Claro que los patrones de conducta y pensamiento nacionalcatólicos perviven y persisten, y se alzan molarmente (e inmoralmente) contra tal posibilidad. Cada vez que se exponen este conjunto de argumentos, que como digo, no son ideológicos, sino de higiene democrática, se sienten atacados y ofendidos, como si de repente su vida perdiera su sentido. Por eso creo que conviene interpelarles, de forma cordial, para mostrarles que pueden seguir siendo de derechas y defender los valores de la unidad, la seguridad y el liberticidio económico. Pero que nos convendría a todos que dejaran de ser de derechas de “los de toda la vida”.

El argumento democrático, apoyado en la defensa de los derechos humanos que todos proclaman (aunque no todos se creen), y más allá de distintas afinidades ideológicas, habría de resultar suficiente para alcanzar una política de Estado en la que derogar los apartados arriba citados de la Ley de Amnistía no supusiera un drama para nuestra convivencia. Más allá de las críticas al proceso de la Transición hacia la democracia, o las lanzadas contra el régimen del 78, existen una serie de baluartes básicos de derecho y de ética que resultan irrenunciables independientemente de la filiación política o de las propuestas programáticas.

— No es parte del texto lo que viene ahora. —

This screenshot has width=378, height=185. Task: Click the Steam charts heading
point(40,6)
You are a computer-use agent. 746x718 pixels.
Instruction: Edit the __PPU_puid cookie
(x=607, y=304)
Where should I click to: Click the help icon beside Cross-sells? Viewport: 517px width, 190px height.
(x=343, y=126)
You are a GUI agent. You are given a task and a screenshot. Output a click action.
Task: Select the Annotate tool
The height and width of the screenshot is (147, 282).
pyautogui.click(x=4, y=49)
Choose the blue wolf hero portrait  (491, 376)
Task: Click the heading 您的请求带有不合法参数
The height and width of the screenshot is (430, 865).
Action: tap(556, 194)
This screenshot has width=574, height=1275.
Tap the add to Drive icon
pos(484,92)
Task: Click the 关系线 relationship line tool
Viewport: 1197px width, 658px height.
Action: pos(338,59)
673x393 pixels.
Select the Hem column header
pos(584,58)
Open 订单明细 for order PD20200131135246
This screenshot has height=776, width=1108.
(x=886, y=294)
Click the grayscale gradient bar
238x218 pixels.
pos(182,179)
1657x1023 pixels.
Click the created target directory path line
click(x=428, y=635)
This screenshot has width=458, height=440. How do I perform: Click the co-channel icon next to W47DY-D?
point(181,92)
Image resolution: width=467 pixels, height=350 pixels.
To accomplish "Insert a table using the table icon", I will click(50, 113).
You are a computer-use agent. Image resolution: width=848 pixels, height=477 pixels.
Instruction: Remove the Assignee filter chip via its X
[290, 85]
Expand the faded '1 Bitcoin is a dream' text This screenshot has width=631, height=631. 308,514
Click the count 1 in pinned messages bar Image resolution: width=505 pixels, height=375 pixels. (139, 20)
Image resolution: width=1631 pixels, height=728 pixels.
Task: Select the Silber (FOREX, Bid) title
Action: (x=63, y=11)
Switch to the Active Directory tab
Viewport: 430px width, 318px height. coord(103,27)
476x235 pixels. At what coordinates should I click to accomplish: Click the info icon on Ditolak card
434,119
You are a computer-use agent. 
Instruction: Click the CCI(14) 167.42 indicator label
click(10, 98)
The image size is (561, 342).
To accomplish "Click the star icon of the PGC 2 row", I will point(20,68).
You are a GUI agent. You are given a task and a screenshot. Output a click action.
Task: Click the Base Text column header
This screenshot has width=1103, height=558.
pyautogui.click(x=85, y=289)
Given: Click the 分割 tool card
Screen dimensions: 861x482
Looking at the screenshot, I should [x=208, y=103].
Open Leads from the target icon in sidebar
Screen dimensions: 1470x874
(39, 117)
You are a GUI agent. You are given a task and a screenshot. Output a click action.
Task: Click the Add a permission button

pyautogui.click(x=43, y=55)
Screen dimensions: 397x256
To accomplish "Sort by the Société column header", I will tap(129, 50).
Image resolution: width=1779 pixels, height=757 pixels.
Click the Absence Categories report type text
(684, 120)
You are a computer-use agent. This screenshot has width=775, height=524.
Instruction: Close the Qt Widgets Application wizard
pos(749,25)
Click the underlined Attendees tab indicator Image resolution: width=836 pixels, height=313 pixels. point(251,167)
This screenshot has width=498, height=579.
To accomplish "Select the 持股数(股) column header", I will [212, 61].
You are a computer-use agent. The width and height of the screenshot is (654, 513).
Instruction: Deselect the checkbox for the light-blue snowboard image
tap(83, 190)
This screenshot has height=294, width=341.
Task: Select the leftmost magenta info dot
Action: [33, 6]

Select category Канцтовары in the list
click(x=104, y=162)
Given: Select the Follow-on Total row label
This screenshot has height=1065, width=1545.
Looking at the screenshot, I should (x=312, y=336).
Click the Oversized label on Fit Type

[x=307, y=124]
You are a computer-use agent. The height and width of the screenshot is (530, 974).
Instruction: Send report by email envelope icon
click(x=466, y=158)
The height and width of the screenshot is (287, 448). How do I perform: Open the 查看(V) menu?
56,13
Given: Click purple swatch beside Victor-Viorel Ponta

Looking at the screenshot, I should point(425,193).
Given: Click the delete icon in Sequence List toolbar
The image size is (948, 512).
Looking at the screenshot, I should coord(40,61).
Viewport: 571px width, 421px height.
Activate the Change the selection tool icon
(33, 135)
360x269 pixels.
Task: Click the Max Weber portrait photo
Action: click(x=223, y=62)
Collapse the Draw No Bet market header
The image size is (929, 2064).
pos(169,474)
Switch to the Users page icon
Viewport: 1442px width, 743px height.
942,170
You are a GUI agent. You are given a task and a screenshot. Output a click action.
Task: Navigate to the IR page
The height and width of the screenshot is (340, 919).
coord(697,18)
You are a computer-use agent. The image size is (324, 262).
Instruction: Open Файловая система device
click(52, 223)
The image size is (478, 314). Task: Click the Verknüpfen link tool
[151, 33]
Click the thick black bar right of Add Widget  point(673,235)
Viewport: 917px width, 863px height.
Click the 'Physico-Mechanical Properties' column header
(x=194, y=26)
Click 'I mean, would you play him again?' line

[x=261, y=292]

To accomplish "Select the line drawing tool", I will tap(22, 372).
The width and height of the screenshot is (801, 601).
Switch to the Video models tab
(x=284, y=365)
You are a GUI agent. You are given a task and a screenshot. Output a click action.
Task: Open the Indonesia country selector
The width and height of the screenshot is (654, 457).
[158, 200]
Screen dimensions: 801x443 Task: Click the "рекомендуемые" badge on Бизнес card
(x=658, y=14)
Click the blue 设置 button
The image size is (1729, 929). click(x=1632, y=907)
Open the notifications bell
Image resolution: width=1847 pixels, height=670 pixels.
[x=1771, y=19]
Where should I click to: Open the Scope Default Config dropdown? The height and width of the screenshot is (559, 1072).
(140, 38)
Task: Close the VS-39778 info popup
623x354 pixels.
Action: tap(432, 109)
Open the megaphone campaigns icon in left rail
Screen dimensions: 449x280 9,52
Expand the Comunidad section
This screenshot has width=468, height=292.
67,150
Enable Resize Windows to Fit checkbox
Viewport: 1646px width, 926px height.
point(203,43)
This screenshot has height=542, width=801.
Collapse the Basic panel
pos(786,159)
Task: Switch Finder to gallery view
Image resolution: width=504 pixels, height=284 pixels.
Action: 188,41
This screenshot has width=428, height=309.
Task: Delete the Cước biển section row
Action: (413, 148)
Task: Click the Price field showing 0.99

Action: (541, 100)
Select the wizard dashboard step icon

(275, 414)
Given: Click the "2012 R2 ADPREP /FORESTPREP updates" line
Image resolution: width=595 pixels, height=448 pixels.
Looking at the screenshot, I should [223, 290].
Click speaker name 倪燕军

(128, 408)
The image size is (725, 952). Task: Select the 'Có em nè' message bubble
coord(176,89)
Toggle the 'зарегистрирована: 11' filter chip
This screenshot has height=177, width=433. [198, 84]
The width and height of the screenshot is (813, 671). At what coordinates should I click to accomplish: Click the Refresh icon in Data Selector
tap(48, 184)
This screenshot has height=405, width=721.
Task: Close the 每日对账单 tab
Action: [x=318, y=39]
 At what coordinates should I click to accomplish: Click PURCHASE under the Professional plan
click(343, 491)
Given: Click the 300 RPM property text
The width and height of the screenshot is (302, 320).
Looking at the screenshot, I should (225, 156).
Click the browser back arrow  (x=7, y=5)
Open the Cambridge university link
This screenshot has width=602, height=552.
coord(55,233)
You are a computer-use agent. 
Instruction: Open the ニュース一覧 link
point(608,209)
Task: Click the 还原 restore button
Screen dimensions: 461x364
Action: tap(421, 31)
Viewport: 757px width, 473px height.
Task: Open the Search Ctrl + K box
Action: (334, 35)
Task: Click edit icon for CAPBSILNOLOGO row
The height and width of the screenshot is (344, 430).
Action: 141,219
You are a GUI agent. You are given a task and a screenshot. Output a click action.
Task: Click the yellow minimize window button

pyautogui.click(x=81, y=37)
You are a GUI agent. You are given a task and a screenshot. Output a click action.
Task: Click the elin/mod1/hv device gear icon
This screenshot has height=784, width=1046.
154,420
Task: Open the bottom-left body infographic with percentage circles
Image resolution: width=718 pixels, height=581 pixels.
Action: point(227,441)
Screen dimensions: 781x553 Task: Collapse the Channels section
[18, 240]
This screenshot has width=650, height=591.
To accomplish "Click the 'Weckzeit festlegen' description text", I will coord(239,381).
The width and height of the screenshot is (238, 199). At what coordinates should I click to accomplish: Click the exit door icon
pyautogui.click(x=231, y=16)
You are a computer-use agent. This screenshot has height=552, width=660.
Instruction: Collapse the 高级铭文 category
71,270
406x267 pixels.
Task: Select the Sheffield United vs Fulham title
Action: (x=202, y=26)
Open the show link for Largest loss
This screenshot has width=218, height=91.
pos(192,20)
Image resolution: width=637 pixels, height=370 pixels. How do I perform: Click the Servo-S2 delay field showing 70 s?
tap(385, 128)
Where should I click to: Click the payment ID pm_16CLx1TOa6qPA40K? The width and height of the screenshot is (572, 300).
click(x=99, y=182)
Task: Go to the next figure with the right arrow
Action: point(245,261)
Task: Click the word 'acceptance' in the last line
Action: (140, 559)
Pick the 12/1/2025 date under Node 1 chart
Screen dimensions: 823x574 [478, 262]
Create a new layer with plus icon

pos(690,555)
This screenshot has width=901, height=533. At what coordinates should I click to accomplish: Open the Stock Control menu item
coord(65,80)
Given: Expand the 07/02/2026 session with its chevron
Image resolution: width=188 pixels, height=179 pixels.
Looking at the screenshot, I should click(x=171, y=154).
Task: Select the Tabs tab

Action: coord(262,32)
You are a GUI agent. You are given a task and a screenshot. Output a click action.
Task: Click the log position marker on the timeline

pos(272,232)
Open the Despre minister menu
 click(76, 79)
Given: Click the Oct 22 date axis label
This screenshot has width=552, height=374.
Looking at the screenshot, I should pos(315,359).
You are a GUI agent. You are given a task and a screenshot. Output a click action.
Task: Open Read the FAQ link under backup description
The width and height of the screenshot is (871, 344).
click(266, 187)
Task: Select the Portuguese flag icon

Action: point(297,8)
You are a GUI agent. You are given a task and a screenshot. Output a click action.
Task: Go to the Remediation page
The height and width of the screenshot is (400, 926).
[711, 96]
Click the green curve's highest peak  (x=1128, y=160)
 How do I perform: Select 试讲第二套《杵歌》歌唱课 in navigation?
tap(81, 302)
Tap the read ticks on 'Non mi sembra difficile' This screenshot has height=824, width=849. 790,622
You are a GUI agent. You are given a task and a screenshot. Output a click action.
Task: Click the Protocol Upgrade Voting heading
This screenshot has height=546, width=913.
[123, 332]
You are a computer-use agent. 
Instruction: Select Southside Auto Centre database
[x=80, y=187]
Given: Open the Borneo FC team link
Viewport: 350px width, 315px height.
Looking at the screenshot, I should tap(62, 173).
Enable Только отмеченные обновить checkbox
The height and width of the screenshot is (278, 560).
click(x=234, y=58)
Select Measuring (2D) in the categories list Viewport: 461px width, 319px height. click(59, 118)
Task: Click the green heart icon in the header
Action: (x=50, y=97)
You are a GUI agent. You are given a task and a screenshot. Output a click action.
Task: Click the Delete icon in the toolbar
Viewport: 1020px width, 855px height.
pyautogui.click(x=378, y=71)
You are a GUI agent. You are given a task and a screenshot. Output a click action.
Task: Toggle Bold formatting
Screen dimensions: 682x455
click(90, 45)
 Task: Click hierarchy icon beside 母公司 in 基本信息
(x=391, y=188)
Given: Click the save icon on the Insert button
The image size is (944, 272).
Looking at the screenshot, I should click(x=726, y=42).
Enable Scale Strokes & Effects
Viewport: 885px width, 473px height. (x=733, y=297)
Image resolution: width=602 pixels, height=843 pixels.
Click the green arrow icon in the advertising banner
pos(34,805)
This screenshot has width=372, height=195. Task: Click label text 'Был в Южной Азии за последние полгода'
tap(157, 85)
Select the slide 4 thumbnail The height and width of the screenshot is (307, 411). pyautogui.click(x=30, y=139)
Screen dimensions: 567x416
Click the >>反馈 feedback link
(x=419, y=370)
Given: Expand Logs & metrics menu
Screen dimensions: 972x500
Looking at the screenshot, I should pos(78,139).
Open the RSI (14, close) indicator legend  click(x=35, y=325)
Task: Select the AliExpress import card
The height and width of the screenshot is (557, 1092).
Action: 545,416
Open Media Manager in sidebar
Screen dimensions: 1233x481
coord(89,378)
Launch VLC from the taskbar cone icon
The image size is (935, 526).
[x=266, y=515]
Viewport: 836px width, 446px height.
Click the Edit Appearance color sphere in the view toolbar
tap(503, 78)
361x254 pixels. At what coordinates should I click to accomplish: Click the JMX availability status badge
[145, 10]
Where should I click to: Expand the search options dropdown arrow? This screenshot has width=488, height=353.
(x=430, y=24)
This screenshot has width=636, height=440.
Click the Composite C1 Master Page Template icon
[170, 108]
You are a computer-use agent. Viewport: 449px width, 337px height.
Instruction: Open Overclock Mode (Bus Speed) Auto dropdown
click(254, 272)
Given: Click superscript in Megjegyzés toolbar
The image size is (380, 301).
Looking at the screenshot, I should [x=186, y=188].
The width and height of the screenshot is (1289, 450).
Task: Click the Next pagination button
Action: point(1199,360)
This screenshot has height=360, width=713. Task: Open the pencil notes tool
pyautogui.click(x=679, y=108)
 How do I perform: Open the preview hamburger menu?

Reconstruyamos los circuitos neuronales del país, saquemos los debates de ponzoñas ideológicas, y por favor, acabemos de una vez con las pervivencias y persistencias del franquismo. Una vez completada la tarea, ya si quieren nos montamos una Ley de Concordia, que en realidad, ya no será necesaria, porque habremos recuperado, al menos respecto a lo que el pasado y la memoria se refieren, nuestra salud democrática.